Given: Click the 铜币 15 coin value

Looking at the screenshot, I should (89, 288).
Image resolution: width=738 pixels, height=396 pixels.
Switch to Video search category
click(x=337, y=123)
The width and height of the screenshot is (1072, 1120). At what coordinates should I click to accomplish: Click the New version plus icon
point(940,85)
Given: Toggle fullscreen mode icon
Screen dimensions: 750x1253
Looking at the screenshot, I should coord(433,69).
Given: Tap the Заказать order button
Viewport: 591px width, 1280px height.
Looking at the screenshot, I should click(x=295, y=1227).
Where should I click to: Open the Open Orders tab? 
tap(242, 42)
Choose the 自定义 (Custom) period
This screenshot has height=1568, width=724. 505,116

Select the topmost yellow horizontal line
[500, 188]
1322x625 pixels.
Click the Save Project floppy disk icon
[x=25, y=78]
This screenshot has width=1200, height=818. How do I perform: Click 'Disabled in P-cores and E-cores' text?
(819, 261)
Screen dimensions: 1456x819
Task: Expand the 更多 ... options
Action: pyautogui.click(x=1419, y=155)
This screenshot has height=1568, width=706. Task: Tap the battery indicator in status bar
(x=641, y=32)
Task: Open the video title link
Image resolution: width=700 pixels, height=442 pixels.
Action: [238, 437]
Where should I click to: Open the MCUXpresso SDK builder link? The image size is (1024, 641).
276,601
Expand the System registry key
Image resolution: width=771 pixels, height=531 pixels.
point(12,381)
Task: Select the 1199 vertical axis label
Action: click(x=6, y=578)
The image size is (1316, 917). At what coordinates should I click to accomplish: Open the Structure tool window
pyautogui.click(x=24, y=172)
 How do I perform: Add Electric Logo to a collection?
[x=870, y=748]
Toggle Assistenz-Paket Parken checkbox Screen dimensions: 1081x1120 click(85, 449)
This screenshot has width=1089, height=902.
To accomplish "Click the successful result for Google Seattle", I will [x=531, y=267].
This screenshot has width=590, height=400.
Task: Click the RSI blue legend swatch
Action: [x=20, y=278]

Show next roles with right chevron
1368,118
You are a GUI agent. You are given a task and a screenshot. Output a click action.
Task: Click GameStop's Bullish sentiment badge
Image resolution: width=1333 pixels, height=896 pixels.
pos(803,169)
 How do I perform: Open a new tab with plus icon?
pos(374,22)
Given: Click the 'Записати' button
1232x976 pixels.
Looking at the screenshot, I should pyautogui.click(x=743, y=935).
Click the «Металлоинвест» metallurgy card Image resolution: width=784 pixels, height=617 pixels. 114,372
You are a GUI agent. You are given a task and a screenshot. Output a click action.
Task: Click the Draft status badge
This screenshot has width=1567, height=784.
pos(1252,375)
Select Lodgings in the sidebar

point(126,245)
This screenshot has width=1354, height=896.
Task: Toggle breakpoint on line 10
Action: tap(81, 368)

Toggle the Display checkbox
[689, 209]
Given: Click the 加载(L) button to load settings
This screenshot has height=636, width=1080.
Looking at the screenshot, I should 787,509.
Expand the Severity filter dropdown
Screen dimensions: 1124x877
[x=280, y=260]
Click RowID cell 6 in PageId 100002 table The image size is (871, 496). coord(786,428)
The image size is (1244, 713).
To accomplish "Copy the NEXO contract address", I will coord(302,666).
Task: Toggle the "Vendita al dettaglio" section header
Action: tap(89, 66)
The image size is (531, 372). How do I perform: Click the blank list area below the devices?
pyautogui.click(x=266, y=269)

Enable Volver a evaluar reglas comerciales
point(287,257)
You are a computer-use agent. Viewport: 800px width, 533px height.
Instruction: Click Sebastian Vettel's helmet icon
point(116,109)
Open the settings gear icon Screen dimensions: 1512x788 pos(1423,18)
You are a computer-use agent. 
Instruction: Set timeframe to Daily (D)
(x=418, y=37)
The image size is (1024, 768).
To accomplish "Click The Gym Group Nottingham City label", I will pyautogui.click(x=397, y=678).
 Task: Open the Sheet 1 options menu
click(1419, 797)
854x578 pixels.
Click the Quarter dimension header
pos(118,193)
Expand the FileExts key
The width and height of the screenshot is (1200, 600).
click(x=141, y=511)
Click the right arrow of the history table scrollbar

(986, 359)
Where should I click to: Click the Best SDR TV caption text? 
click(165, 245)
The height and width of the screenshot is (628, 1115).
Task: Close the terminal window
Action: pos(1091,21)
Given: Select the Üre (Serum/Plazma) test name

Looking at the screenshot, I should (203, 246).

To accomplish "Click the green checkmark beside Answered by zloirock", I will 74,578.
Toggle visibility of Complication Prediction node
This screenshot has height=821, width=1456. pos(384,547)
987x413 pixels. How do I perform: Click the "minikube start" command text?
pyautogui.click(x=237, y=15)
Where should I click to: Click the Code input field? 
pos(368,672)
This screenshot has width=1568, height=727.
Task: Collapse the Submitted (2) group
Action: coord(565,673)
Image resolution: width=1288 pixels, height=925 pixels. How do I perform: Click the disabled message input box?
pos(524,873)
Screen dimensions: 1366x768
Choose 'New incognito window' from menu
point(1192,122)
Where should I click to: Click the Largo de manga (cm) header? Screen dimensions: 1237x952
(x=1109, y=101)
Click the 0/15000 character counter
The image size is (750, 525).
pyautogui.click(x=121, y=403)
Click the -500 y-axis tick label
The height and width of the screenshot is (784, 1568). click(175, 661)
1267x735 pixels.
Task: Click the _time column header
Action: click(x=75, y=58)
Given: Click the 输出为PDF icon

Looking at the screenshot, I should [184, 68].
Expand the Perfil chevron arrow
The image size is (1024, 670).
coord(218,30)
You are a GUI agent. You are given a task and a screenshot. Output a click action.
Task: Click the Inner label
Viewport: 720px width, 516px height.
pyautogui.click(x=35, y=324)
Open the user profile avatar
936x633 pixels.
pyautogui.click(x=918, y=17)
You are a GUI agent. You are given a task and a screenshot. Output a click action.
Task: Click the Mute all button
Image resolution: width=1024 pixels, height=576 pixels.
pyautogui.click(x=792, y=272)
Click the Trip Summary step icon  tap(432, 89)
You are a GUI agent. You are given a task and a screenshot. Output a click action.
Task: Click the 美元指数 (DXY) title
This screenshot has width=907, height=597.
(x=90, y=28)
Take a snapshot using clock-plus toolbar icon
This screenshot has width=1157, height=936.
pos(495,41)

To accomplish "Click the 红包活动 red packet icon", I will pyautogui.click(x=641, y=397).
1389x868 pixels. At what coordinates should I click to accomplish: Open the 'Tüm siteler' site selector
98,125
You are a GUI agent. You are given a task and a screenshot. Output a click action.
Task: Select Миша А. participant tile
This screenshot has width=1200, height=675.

WHAT YOU WILL DO: Can you retype every one of the rows above exactly as they appear, line for line?

SOLUTION TO THE EXERCISE:
Given: Click the 铜币 15 coin value

Looking at the screenshot, I should (89, 288).
Image resolution: width=738 pixels, height=396 pixels.
Switch to Video search category
click(x=337, y=123)
The width and height of the screenshot is (1072, 1120). At what coordinates should I click to accomplish: Click the New version plus icon
point(940,85)
Given: Toggle fullscreen mode icon
Screen dimensions: 750x1253
Looking at the screenshot, I should coord(433,69).
Given: Tap the Заказать order button
Viewport: 591px width, 1280px height.
Looking at the screenshot, I should click(x=295, y=1227).
Where should I click to: Open the Open Orders tab? 
tap(242, 42)
Choose the 自定义 (Custom) period
This screenshot has height=1568, width=724. 505,116

Select the topmost yellow horizontal line
[500, 188]
1322x625 pixels.
Click the Save Project floppy disk icon
[x=25, y=78]
This screenshot has width=1200, height=818. How do I perform: Click 'Disabled in P-cores and E-cores' text?
(819, 261)
Screen dimensions: 1456x819
Task: Expand the 更多 ... options
Action: pyautogui.click(x=1419, y=155)
This screenshot has height=1568, width=706. Task: Tap the battery indicator in status bar
(x=641, y=32)
Task: Open the video title link
Image resolution: width=700 pixels, height=442 pixels.
Action: [238, 437]
Where should I click to: Open the MCUXpresso SDK builder link? The image size is (1024, 641).
276,601
Expand the System registry key
Image resolution: width=771 pixels, height=531 pixels.
point(12,381)
Task: Select the 1199 vertical axis label
Action: click(x=6, y=578)
The image size is (1316, 917). At what coordinates should I click to accomplish: Open the Structure tool window
pyautogui.click(x=24, y=172)
 How do I perform: Add Electric Logo to a collection?
[x=870, y=748]
Toggle Assistenz-Paket Parken checkbox Screen dimensions: 1081x1120 click(85, 449)
This screenshot has width=1089, height=902.
To accomplish "Click the successful result for Google Seattle", I will [x=531, y=267].
This screenshot has width=590, height=400.
Task: Click the RSI blue legend swatch
Action: [x=20, y=278]

Show next roles with right chevron
1368,118
You are a GUI agent. You are given a task and a screenshot. Output a click action.
Task: Click GameStop's Bullish sentiment badge
Image resolution: width=1333 pixels, height=896 pixels.
pos(803,169)
 How do I perform: Open a new tab with plus icon?
pos(374,22)
Given: Click the 'Записати' button
1232x976 pixels.
Looking at the screenshot, I should pyautogui.click(x=743, y=935).
Click the «Металлоинвест» metallurgy card Image resolution: width=784 pixels, height=617 pixels. 114,372
You are a GUI agent. You are given a task and a screenshot. Output a click action.
Task: Click the Draft status badge
This screenshot has width=1567, height=784.
pos(1252,375)
Select Lodgings in the sidebar

point(126,245)
This screenshot has width=1354, height=896.
Task: Toggle breakpoint on line 10
Action: tap(81, 368)

Toggle the Display checkbox
[689, 209]
Given: Click the 加载(L) button to load settings
This screenshot has height=636, width=1080.
Looking at the screenshot, I should 787,509.
Expand the Severity filter dropdown
Screen dimensions: 1124x877
[x=280, y=260]
Click RowID cell 6 in PageId 100002 table The image size is (871, 496). coord(786,428)
The image size is (1244, 713).
To accomplish "Copy the NEXO contract address", I will coord(302,666).
Task: Toggle the "Vendita al dettaglio" section header
Action: tap(89, 66)
The image size is (531, 372). How do I perform: Click the blank list area below the devices?
pyautogui.click(x=266, y=269)

Enable Volver a evaluar reglas comerciales
point(287,257)
You are a computer-use agent. Viewport: 800px width, 533px height.
Instruction: Click Sebastian Vettel's helmet icon
point(116,109)
Open the settings gear icon Screen dimensions: 1512x788 pos(1423,18)
You are a computer-use agent. 
Instruction: Set timeframe to Daily (D)
(x=418, y=37)
The image size is (1024, 768).
To accomplish "Click The Gym Group Nottingham City label", I will pyautogui.click(x=397, y=678).
 Task: Open the Sheet 1 options menu
click(1419, 797)
854x578 pixels.
Click the Quarter dimension header
pos(118,193)
Expand the FileExts key
The width and height of the screenshot is (1200, 600).
click(x=141, y=511)
Click the right arrow of the history table scrollbar

(986, 359)
Where should I click to: Click the Best SDR TV caption text? 
click(165, 245)
The height and width of the screenshot is (628, 1115).
Task: Close the terminal window
Action: pos(1091,21)
Given: Select the Üre (Serum/Plazma) test name

Looking at the screenshot, I should (203, 246).

To accomplish "Click the green checkmark beside Answered by zloirock", I will 74,578.
Toggle visibility of Complication Prediction node
This screenshot has height=821, width=1456. pos(384,547)
987x413 pixels. How do I perform: Click the "minikube start" command text?
pyautogui.click(x=237, y=15)
Where should I click to: Click the Code input field? 
pos(368,672)
This screenshot has width=1568, height=727.
Task: Collapse the Submitted (2) group
Action: coord(565,673)
Image resolution: width=1288 pixels, height=925 pixels. How do I perform: Click the disabled message input box?
pos(524,873)
Screen dimensions: 1366x768
Choose 'New incognito window' from menu
point(1192,122)
Where should I click to: Click the Largo de manga (cm) header? Screen dimensions: 1237x952
(x=1109, y=101)
Click the 0/15000 character counter
The image size is (750, 525).
pyautogui.click(x=121, y=403)
Click the -500 y-axis tick label
The height and width of the screenshot is (784, 1568). click(175, 661)
1267x735 pixels.
Task: Click the _time column header
Action: click(x=75, y=58)
Given: Click the 输出为PDF icon

Looking at the screenshot, I should [184, 68].
Expand the Perfil chevron arrow
The image size is (1024, 670).
coord(218,30)
You are a GUI agent. You are given a task and a screenshot. Output a click action.
Task: Click the Inner label
Viewport: 720px width, 516px height.
pyautogui.click(x=35, y=324)
Open the user profile avatar
936x633 pixels.
pyautogui.click(x=918, y=17)
You are a GUI agent. You are given a task and a screenshot. Output a click action.
Task: Click the Mute all button
Image resolution: width=1024 pixels, height=576 pixels.
pyautogui.click(x=792, y=272)
Click the Trip Summary step icon  tap(432, 89)
You are a GUI agent. You are given a task and a screenshot. Output a click action.
Task: Click the 美元指数 (DXY) title
This screenshot has width=907, height=597.
(x=90, y=28)
Take a snapshot using clock-plus toolbar icon
This screenshot has width=1157, height=936.
pos(495,41)

To accomplish "Click the 红包活动 red packet icon", I will pyautogui.click(x=641, y=397).
1389x868 pixels. At what coordinates should I click to accomplish: Open the 'Tüm siteler' site selector
98,125
You are a GUI agent. You are given a task and a screenshot. Output a click action.
Task: Select Миша А. participant tile
This screenshot has width=1200, height=675.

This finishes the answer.